Problem details:
Could you report every line from the entries that includes the word "results"?

Entries shown:
■ ■ ■
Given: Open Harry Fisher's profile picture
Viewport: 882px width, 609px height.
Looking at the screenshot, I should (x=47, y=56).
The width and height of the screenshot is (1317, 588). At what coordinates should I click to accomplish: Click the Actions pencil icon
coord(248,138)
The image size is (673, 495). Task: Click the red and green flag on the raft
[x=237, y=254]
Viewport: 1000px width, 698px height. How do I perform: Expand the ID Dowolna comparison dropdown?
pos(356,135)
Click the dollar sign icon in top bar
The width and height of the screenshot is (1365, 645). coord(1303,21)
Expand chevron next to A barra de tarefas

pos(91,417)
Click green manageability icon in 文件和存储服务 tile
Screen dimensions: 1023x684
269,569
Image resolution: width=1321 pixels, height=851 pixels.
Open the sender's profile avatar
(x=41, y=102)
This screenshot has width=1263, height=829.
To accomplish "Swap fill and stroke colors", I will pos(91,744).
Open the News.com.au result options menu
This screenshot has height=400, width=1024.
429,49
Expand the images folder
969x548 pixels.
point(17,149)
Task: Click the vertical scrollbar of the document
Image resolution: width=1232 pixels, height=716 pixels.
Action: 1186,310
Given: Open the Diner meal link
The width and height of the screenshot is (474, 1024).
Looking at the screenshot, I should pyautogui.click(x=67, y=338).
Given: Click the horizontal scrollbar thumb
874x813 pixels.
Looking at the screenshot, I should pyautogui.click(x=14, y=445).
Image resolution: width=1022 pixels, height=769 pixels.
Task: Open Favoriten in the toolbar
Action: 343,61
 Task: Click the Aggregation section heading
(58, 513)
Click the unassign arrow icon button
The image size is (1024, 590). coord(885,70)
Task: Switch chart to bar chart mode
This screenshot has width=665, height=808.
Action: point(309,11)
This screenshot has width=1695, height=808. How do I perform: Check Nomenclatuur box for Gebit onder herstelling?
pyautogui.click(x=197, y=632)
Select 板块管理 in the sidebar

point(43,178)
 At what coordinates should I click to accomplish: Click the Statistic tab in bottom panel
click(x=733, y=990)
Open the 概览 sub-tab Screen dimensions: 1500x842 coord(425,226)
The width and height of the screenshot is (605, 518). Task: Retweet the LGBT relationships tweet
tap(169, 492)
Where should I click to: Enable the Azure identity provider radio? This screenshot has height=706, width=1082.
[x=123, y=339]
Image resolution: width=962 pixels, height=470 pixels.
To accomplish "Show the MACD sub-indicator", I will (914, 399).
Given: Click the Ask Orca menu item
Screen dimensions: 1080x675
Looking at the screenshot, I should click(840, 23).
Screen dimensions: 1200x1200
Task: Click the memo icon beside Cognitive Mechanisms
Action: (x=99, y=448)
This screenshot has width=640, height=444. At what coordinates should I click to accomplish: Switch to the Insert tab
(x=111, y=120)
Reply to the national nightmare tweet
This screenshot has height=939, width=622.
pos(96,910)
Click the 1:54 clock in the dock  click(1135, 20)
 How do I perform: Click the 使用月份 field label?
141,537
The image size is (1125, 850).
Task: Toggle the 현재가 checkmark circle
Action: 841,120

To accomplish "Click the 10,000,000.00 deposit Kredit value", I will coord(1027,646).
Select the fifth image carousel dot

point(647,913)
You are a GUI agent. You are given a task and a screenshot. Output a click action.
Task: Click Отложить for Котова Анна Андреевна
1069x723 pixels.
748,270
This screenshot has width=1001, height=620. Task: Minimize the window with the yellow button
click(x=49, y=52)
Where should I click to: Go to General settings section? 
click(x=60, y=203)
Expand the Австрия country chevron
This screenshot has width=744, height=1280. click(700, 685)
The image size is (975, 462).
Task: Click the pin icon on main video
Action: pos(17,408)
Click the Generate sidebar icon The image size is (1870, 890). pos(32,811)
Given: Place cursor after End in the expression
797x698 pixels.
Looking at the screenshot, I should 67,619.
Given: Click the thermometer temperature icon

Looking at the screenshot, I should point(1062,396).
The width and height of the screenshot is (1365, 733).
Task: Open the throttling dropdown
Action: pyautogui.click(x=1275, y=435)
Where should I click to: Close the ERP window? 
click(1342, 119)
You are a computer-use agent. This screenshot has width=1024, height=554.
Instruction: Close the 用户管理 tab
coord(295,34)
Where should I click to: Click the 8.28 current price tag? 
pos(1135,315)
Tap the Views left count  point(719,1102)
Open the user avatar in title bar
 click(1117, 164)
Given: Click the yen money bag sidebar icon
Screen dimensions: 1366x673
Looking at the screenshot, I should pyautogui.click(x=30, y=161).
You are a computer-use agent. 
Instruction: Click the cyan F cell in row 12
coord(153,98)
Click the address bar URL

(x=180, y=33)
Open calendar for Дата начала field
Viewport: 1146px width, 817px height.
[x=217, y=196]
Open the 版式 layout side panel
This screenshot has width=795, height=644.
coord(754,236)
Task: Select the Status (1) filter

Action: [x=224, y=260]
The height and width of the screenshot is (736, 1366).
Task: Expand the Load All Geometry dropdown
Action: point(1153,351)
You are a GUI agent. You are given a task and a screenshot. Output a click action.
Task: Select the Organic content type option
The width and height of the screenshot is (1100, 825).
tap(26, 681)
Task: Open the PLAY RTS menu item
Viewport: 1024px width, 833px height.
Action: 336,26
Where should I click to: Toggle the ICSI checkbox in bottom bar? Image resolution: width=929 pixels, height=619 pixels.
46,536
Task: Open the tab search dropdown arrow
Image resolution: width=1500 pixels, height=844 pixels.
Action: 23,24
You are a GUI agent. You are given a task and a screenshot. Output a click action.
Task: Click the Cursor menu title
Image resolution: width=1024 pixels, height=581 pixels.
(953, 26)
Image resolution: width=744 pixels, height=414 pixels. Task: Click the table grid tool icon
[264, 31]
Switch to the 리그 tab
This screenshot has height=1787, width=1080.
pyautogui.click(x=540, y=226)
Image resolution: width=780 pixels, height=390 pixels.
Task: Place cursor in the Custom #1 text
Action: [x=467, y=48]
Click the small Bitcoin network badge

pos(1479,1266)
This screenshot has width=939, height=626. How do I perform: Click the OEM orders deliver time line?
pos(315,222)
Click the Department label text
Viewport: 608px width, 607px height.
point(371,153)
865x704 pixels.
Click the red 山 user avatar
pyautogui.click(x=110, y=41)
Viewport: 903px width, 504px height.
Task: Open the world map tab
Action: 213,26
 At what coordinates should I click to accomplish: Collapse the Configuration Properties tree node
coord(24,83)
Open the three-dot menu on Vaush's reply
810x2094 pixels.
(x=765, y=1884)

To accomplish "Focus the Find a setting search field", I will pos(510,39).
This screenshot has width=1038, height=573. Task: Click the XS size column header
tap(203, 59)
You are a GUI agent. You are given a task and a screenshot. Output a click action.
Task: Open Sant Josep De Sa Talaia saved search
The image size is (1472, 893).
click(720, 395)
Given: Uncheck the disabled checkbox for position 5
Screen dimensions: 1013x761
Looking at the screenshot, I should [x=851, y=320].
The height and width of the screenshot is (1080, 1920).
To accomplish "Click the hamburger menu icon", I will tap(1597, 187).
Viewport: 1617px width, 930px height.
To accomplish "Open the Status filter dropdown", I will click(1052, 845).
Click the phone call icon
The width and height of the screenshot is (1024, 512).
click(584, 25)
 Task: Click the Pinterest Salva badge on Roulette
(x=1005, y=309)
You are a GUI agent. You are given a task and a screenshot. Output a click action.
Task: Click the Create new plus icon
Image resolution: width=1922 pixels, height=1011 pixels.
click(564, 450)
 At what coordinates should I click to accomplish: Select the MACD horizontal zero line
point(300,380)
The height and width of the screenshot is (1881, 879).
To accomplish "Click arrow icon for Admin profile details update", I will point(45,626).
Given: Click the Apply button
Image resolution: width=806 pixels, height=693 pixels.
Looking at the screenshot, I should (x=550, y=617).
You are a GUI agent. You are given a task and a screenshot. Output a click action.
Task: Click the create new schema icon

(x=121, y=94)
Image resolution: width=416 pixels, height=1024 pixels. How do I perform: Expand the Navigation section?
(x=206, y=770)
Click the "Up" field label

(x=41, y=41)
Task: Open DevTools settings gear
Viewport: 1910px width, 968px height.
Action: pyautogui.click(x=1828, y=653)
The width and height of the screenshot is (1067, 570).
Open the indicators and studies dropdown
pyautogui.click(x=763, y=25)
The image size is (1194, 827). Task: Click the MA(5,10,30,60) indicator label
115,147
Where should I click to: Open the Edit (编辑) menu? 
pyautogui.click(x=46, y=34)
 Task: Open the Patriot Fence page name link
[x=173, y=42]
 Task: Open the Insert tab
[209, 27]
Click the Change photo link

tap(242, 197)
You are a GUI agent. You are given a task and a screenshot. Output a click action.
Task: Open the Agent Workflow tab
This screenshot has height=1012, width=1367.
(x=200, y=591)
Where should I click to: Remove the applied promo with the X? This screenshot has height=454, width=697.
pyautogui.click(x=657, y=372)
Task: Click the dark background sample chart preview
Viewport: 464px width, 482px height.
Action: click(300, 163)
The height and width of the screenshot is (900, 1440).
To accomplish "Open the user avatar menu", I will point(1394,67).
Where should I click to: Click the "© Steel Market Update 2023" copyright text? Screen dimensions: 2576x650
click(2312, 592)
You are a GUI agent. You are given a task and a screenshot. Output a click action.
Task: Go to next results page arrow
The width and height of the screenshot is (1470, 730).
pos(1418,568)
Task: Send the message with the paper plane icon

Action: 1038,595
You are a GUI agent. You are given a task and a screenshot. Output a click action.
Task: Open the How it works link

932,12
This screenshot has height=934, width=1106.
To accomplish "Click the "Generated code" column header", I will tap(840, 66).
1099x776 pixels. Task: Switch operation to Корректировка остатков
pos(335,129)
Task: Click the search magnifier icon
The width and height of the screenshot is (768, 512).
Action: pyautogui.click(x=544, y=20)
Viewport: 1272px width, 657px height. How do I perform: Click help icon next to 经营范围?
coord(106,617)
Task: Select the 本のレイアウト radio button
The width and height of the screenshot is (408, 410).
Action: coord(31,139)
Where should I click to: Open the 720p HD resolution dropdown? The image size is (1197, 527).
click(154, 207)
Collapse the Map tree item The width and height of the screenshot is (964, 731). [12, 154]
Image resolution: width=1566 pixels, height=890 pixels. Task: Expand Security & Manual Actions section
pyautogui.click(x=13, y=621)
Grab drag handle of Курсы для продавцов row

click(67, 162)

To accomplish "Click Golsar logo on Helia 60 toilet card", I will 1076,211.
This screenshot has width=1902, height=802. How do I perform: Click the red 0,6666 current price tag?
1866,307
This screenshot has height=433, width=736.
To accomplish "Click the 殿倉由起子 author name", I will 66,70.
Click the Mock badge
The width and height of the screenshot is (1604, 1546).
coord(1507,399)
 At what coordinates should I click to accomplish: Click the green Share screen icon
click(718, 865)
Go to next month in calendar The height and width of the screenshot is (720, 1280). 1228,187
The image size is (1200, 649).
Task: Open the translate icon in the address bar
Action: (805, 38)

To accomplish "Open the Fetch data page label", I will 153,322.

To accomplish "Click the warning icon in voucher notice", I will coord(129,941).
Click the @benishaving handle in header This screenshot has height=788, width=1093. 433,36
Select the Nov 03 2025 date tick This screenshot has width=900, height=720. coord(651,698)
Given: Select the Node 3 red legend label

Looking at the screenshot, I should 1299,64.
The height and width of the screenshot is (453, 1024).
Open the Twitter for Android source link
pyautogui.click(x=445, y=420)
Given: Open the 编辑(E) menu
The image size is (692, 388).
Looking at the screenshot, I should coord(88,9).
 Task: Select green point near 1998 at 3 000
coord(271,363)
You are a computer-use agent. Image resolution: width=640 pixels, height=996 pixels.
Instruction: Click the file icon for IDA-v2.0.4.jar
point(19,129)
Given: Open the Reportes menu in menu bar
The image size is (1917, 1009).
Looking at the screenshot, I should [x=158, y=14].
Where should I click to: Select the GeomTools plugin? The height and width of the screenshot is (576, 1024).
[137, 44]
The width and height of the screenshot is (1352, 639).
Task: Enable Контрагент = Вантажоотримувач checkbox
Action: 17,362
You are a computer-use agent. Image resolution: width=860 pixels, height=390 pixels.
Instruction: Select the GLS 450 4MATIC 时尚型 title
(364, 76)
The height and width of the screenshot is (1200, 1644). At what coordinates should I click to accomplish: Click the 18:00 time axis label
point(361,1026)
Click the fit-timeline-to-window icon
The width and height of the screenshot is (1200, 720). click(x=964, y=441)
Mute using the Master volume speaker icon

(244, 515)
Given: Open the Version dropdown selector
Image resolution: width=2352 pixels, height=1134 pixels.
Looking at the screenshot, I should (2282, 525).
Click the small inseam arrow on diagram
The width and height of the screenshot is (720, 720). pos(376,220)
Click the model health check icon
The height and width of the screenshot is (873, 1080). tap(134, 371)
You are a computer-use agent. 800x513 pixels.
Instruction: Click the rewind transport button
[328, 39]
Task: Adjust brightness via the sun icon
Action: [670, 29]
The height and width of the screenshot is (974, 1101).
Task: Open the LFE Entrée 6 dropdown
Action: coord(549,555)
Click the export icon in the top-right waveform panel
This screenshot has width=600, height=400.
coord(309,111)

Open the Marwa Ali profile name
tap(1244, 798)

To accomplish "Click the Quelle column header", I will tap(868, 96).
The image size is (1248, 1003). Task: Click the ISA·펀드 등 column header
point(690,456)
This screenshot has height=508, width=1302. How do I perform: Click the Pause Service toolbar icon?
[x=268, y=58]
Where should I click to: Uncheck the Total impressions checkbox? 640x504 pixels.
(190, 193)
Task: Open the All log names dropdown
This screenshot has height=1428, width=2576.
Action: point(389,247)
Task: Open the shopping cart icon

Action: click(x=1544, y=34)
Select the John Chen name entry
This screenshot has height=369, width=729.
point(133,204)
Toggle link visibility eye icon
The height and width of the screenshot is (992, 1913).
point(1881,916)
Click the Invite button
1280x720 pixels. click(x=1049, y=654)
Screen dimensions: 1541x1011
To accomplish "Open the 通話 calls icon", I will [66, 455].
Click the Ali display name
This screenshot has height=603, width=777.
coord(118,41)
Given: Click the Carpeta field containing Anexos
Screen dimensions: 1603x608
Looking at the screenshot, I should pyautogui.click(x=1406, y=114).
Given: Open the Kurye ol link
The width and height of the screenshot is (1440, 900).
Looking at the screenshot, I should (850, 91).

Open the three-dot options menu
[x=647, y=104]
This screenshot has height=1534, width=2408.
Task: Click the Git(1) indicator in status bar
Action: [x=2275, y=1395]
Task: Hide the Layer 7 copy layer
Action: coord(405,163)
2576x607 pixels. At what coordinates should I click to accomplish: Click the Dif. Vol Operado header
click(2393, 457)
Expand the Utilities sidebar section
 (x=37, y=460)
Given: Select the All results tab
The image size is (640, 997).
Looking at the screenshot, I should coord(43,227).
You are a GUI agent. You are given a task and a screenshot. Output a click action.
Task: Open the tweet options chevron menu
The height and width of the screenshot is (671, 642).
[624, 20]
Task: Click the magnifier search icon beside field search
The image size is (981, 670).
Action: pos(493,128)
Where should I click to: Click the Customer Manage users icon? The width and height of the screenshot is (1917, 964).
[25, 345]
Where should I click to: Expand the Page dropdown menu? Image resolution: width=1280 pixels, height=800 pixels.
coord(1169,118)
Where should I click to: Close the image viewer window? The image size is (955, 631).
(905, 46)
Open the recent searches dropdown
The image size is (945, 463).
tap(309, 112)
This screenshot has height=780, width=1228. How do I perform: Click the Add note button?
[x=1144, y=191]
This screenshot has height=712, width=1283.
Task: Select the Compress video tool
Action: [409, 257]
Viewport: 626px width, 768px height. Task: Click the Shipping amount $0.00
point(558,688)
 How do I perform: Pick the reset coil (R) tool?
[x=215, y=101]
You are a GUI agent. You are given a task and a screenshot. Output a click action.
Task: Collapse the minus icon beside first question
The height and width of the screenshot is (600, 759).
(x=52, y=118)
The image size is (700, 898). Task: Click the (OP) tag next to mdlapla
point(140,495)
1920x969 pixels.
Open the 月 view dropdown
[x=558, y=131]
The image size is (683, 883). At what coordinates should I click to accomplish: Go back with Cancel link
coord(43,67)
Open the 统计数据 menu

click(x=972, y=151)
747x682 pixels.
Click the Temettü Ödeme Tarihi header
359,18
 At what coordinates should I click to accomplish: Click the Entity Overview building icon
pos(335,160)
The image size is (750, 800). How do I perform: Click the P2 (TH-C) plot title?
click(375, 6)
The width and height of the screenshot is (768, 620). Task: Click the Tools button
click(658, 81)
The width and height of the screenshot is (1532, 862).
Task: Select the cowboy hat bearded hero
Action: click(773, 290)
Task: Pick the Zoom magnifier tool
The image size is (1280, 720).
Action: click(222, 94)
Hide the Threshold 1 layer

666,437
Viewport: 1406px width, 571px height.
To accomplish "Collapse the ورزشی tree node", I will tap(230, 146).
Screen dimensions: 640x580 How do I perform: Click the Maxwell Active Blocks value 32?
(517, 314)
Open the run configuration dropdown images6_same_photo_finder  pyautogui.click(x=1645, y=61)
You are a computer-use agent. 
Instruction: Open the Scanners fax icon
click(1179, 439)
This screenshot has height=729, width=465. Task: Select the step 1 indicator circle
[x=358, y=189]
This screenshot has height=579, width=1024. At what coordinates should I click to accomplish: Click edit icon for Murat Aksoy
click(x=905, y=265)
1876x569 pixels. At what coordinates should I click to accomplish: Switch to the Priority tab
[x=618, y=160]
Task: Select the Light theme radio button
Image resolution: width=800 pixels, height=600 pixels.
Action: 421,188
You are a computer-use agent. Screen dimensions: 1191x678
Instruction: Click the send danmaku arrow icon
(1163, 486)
■ ■ ■
Output of the task:
Task: Go to next results page arrow
Given: Select the All results tab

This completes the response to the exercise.